GIVEN DATA:
+---+

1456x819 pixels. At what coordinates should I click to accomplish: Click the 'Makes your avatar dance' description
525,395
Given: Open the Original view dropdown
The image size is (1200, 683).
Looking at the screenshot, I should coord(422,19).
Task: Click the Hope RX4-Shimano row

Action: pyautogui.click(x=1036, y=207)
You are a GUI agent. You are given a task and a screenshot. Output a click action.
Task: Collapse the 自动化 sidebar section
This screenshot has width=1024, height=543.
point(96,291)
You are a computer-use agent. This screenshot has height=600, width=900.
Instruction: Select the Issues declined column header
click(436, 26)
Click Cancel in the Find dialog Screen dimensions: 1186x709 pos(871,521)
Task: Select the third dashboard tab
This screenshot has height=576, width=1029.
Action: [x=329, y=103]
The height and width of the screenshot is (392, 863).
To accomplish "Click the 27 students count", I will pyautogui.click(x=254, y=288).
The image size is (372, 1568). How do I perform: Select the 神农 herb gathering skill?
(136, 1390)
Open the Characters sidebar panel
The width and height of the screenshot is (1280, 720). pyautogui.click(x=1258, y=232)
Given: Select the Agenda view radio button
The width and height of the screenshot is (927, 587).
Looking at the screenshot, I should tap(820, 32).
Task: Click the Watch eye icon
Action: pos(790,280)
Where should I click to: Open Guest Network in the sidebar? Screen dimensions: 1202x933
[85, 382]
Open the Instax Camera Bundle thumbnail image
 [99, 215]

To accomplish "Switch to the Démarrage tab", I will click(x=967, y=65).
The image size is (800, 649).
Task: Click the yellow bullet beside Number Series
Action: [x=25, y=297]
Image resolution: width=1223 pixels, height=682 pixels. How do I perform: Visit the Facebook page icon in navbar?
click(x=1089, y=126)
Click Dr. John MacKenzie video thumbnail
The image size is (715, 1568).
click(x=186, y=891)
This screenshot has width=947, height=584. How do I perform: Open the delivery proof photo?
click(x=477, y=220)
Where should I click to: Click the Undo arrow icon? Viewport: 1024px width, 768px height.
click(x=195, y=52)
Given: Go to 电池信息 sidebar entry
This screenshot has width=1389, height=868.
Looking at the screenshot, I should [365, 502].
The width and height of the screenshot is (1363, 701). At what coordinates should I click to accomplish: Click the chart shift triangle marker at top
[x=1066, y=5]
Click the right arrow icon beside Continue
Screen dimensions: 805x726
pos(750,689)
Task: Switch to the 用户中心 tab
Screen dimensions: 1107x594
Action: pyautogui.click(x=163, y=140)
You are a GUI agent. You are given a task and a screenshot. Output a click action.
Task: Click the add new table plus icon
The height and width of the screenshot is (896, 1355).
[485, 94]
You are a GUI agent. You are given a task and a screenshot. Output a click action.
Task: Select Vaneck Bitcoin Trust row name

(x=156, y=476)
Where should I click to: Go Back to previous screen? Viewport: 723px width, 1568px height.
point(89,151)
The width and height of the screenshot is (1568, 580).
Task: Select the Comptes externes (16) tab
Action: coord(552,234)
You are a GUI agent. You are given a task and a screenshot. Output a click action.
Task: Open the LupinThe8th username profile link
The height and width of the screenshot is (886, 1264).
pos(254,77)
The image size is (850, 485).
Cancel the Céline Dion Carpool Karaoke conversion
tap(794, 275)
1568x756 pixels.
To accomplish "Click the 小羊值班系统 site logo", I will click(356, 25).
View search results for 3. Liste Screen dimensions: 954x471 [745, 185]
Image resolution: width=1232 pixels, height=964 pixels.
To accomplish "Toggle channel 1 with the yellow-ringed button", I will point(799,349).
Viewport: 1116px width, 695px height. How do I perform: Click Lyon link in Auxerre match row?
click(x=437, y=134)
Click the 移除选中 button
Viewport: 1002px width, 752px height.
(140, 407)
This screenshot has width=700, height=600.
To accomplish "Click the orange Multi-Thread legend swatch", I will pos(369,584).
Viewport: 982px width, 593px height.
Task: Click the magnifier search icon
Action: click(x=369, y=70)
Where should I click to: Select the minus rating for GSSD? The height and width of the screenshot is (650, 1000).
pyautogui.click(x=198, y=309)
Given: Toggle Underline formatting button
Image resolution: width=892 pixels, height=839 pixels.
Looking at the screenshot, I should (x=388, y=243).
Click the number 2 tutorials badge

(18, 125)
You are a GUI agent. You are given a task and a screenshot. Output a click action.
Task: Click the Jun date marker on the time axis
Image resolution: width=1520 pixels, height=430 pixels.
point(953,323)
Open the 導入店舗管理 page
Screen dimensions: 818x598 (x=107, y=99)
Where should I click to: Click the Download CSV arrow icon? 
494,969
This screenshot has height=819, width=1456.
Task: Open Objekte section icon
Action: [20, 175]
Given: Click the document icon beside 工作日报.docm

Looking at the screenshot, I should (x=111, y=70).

+---+

WORK TO BE COMPLETED: Quote all of the entries verbatim.

ANSWER TO THIS EXERCISE:
1456x819 pixels. At what coordinates should I click to accomplish: Click the 'Makes your avatar dance' description
525,395
Given: Open the Original view dropdown
The image size is (1200, 683).
Looking at the screenshot, I should coord(422,19).
Task: Click the Hope RX4-Shimano row

Action: pyautogui.click(x=1036, y=207)
You are a GUI agent. You are given a task and a screenshot. Output a click action.
Task: Collapse the 自动化 sidebar section
This screenshot has width=1024, height=543.
point(96,291)
You are a computer-use agent. This screenshot has height=600, width=900.
Instruction: Select the Issues declined column header
click(436, 26)
Click Cancel in the Find dialog Screen dimensions: 1186x709 pos(871,521)
Task: Select the third dashboard tab
This screenshot has height=576, width=1029.
Action: [x=329, y=103]
The height and width of the screenshot is (392, 863).
To accomplish "Click the 27 students count", I will pyautogui.click(x=254, y=288).
The image size is (372, 1568). How do I perform: Select the 神农 herb gathering skill?
(136, 1390)
Open the Characters sidebar panel
The width and height of the screenshot is (1280, 720). pyautogui.click(x=1258, y=232)
Given: Select the Agenda view radio button
The width and height of the screenshot is (927, 587).
Looking at the screenshot, I should tap(820, 32).
Task: Click the Watch eye icon
Action: pos(790,280)
Where should I click to: Open Guest Network in the sidebar? Screen dimensions: 1202x933
[85, 382]
Open the Instax Camera Bundle thumbnail image
 [99, 215]

To accomplish "Switch to the Démarrage tab", I will click(x=967, y=65).
The image size is (800, 649).
Task: Click the yellow bullet beside Number Series
Action: [x=25, y=297]
Image resolution: width=1223 pixels, height=682 pixels. How do I perform: Visit the Facebook page icon in navbar?
click(x=1089, y=126)
Click Dr. John MacKenzie video thumbnail
The image size is (715, 1568).
click(x=186, y=891)
This screenshot has width=947, height=584. How do I perform: Open the delivery proof photo?
click(x=477, y=220)
Where should I click to: Click the Undo arrow icon? Viewport: 1024px width, 768px height.
click(x=195, y=52)
Given: Go to 电池信息 sidebar entry
This screenshot has width=1389, height=868.
Looking at the screenshot, I should [365, 502].
The width and height of the screenshot is (1363, 701). At what coordinates should I click to accomplish: Click the chart shift triangle marker at top
[x=1066, y=5]
Click the right arrow icon beside Continue
Screen dimensions: 805x726
pos(750,689)
Task: Switch to the 用户中心 tab
Screen dimensions: 1107x594
Action: pyautogui.click(x=163, y=140)
You are a GUI agent. You are given a task and a screenshot. Output a click action.
Task: Click the add new table plus icon
The height and width of the screenshot is (896, 1355).
[485, 94]
You are a GUI agent. You are given a task and a screenshot. Output a click action.
Task: Select Vaneck Bitcoin Trust row name

(x=156, y=476)
Where should I click to: Go Back to previous screen? Viewport: 723px width, 1568px height.
point(89,151)
The width and height of the screenshot is (1568, 580).
Task: Select the Comptes externes (16) tab
Action: coord(552,234)
You are a GUI agent. You are given a task and a screenshot. Output a click action.
Task: Open the LupinThe8th username profile link
The height and width of the screenshot is (886, 1264).
pos(254,77)
The image size is (850, 485).
Cancel the Céline Dion Carpool Karaoke conversion
tap(794, 275)
1568x756 pixels.
To accomplish "Click the 小羊值班系统 site logo", I will click(356, 25).
View search results for 3. Liste Screen dimensions: 954x471 [745, 185]
Image resolution: width=1232 pixels, height=964 pixels.
To accomplish "Toggle channel 1 with the yellow-ringed button", I will point(799,349).
Viewport: 1116px width, 695px height. How do I perform: Click Lyon link in Auxerre match row?
click(x=437, y=134)
Click the 移除选中 button
Viewport: 1002px width, 752px height.
(140, 407)
This screenshot has width=700, height=600.
To accomplish "Click the orange Multi-Thread legend swatch", I will pos(369,584).
Viewport: 982px width, 593px height.
Task: Click the magnifier search icon
Action: click(x=369, y=70)
Where should I click to: Select the minus rating for GSSD? The height and width of the screenshot is (650, 1000).
pyautogui.click(x=198, y=309)
Given: Toggle Underline formatting button
Image resolution: width=892 pixels, height=839 pixels.
Looking at the screenshot, I should (x=388, y=243).
Click the number 2 tutorials badge

(18, 125)
You are a GUI agent. You are given a task and a screenshot. Output a click action.
Task: Click the Jun date marker on the time axis
Image resolution: width=1520 pixels, height=430 pixels.
point(953,323)
Open the 導入店舗管理 page
Screen dimensions: 818x598 (x=107, y=99)
Where should I click to: Click the Download CSV arrow icon? 
494,969
This screenshot has height=819, width=1456.
Task: Open Objekte section icon
Action: [20, 175]
Given: Click the document icon beside 工作日报.docm

Looking at the screenshot, I should (x=111, y=70).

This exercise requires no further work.